Stored records
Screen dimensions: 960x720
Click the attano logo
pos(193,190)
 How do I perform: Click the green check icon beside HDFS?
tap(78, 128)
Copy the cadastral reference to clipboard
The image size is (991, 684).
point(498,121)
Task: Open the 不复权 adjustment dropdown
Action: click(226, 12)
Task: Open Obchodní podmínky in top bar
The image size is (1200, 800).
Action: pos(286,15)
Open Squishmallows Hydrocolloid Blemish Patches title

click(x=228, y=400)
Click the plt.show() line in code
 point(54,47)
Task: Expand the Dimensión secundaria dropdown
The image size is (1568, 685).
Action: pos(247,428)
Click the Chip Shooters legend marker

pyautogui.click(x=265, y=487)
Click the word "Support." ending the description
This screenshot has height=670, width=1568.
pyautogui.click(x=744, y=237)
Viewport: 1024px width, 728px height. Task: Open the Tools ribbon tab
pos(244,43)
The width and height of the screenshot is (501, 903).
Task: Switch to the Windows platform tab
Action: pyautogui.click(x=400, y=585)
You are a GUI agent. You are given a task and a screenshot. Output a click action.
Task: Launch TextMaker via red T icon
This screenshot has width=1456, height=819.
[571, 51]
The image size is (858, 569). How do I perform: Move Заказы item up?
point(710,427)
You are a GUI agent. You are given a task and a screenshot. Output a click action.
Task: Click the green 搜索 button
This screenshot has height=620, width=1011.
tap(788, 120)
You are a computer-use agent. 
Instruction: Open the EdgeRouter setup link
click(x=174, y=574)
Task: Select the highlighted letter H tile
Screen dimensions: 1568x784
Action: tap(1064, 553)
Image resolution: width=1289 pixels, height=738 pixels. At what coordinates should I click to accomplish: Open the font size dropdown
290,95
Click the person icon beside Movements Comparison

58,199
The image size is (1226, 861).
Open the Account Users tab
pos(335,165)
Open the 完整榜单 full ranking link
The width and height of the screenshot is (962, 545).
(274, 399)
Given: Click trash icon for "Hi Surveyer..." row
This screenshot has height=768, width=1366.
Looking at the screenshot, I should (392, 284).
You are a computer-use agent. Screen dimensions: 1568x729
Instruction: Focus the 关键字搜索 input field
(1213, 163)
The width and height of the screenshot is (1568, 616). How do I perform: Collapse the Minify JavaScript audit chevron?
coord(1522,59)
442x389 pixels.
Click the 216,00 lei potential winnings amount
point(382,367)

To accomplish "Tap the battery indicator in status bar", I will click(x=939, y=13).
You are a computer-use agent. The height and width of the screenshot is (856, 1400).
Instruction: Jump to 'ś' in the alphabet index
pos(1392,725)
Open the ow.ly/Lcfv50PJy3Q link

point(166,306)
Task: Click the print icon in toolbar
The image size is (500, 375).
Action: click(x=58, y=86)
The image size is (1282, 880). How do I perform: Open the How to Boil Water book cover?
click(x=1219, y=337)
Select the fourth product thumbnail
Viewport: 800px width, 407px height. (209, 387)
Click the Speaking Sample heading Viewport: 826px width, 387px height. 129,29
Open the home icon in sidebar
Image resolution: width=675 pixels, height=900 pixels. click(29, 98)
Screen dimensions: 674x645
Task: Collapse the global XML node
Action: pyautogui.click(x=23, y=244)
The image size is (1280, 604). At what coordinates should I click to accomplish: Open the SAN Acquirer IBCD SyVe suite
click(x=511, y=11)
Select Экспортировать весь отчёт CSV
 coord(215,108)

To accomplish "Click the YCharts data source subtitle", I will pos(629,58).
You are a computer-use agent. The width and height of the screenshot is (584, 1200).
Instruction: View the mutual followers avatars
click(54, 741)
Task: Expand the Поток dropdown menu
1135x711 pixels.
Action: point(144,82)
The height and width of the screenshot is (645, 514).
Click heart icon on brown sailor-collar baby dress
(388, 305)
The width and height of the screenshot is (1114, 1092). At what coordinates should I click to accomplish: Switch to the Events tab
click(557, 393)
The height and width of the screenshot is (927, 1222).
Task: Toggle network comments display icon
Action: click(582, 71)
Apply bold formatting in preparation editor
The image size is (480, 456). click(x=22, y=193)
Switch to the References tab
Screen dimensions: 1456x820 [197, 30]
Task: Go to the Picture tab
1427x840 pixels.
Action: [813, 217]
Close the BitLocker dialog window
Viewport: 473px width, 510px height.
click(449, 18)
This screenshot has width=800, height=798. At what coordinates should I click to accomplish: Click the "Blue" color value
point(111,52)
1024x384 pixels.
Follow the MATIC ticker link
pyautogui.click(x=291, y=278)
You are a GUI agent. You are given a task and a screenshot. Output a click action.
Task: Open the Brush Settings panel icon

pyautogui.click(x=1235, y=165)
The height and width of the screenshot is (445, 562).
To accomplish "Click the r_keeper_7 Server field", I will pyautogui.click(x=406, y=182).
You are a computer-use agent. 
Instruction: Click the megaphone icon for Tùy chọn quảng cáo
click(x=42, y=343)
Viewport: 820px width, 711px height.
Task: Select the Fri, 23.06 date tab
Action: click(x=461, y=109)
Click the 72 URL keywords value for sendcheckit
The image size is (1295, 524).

Instructions to follow: Wherever the string "computer" occurs in the entries, copy that whole line.

Answer to the exercise:
You are a computer-use agent. 
You are a computer-use agent. Screen dimensions: 1568x729
You are a computer-use agent. The height and width of the screenshot is (856, 1400).
You are a computer-use agent. The width and height of the screenshot is (584, 1200).
You are a computer-use agent. 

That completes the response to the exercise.